### EXERCISE GOAL
Of the entries below, return exactly those lines that fall between the one containing "Given: Click the X logo icon" and the one containing "You are a computer-use agent. The", the two end lines included.

### PROVIDED DATA

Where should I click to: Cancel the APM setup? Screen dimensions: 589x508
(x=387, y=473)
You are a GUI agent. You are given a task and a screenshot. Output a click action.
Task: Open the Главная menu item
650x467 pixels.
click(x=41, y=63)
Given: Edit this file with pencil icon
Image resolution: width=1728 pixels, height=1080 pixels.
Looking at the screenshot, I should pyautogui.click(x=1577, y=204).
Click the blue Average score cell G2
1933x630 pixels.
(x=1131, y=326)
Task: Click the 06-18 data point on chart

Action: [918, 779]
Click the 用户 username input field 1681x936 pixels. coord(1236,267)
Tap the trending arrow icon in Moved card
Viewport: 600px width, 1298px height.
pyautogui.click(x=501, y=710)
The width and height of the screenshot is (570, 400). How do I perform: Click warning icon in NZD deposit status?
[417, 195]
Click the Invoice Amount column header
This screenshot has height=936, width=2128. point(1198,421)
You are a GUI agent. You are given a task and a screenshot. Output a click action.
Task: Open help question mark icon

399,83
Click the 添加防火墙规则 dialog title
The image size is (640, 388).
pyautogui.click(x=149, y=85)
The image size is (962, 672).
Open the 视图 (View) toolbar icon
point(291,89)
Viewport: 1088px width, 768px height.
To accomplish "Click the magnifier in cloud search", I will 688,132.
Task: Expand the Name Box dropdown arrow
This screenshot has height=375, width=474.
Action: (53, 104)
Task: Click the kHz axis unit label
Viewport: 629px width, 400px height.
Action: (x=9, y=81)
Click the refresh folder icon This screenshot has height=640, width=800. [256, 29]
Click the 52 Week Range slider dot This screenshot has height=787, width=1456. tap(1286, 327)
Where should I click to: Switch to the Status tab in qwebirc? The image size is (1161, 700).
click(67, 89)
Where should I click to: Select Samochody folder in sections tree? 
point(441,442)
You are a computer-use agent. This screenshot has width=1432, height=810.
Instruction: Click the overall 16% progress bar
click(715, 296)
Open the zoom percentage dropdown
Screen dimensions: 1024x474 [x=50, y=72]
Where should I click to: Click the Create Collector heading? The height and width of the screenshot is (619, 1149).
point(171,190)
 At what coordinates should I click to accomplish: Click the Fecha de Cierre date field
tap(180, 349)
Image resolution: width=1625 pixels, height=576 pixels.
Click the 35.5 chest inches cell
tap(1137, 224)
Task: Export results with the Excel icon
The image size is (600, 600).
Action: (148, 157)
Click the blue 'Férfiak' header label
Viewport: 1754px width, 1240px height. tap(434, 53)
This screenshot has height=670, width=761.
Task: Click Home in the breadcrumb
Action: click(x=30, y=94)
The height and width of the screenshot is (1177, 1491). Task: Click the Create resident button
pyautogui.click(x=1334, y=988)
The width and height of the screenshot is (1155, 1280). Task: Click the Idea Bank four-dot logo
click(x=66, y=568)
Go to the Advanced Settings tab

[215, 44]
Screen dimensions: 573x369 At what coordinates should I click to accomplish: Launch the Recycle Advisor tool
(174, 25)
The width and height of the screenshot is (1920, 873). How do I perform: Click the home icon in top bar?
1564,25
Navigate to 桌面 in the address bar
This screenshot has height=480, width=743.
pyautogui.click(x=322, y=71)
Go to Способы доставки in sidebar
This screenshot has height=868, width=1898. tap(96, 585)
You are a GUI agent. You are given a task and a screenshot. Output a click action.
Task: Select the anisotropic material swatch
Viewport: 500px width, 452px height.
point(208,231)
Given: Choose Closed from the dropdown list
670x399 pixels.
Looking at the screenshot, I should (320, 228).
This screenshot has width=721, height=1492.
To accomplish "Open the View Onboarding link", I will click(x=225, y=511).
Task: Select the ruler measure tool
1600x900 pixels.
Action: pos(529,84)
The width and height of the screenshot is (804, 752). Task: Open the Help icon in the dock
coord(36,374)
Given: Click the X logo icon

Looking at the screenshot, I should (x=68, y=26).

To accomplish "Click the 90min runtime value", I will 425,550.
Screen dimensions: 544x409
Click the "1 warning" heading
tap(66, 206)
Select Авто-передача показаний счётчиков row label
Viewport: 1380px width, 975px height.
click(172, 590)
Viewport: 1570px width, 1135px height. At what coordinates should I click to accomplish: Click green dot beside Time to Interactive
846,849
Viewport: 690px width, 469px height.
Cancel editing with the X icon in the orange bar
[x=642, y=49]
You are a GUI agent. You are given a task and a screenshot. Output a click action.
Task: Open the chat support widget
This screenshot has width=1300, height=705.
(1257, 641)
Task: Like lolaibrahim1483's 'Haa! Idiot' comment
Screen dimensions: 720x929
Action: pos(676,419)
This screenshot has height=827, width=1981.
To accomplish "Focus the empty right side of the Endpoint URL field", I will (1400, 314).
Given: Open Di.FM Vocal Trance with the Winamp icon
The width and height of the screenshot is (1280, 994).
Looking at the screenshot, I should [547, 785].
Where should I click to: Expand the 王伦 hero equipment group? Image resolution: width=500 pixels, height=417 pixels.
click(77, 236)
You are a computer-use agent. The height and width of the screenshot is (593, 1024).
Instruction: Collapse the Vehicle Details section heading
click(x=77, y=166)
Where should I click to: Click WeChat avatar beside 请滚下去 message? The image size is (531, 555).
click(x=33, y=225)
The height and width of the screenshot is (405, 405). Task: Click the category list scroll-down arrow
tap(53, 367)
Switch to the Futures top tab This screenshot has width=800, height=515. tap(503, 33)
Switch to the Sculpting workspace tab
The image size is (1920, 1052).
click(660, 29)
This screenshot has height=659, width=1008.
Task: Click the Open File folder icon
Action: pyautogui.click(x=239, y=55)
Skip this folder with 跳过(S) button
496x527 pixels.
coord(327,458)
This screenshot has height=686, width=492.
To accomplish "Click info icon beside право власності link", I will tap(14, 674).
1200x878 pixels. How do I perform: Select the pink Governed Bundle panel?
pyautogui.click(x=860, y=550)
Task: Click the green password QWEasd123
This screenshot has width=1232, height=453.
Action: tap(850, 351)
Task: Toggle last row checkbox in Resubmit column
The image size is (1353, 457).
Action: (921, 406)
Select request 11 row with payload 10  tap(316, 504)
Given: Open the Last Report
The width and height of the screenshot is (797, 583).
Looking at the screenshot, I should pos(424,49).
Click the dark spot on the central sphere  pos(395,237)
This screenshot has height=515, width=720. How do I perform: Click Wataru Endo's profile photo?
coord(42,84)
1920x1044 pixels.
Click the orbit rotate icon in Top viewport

### ANSWER SECTION
Given: Click the X logo icon

Looking at the screenshot, I should (x=68, y=26).

To accomplish "Click the 90min runtime value", I will 425,550.
Screen dimensions: 544x409
Click the "1 warning" heading
tap(66, 206)
Select Авто-передача показаний счётчиков row label
Viewport: 1380px width, 975px height.
click(172, 590)
Viewport: 1570px width, 1135px height. At what coordinates should I click to accomplish: Click green dot beside Time to Interactive
846,849
Viewport: 690px width, 469px height.
Cancel editing with the X icon in the orange bar
[x=642, y=49]
You are a GUI agent. You are given a task and a screenshot. Output a click action.
Task: Open the chat support widget
This screenshot has width=1300, height=705.
(1257, 641)
Task: Like lolaibrahim1483's 'Haa! Idiot' comment
Screen dimensions: 720x929
Action: pos(676,419)
This screenshot has height=827, width=1981.
To accomplish "Focus the empty right side of the Endpoint URL field", I will (1400, 314).
Given: Open Di.FM Vocal Trance with the Winamp icon
The width and height of the screenshot is (1280, 994).
Looking at the screenshot, I should [547, 785].
Where should I click to: Expand the 王伦 hero equipment group? Image resolution: width=500 pixels, height=417 pixels.
click(77, 236)
You are a computer-use agent. The height and width of the screenshot is (593, 1024).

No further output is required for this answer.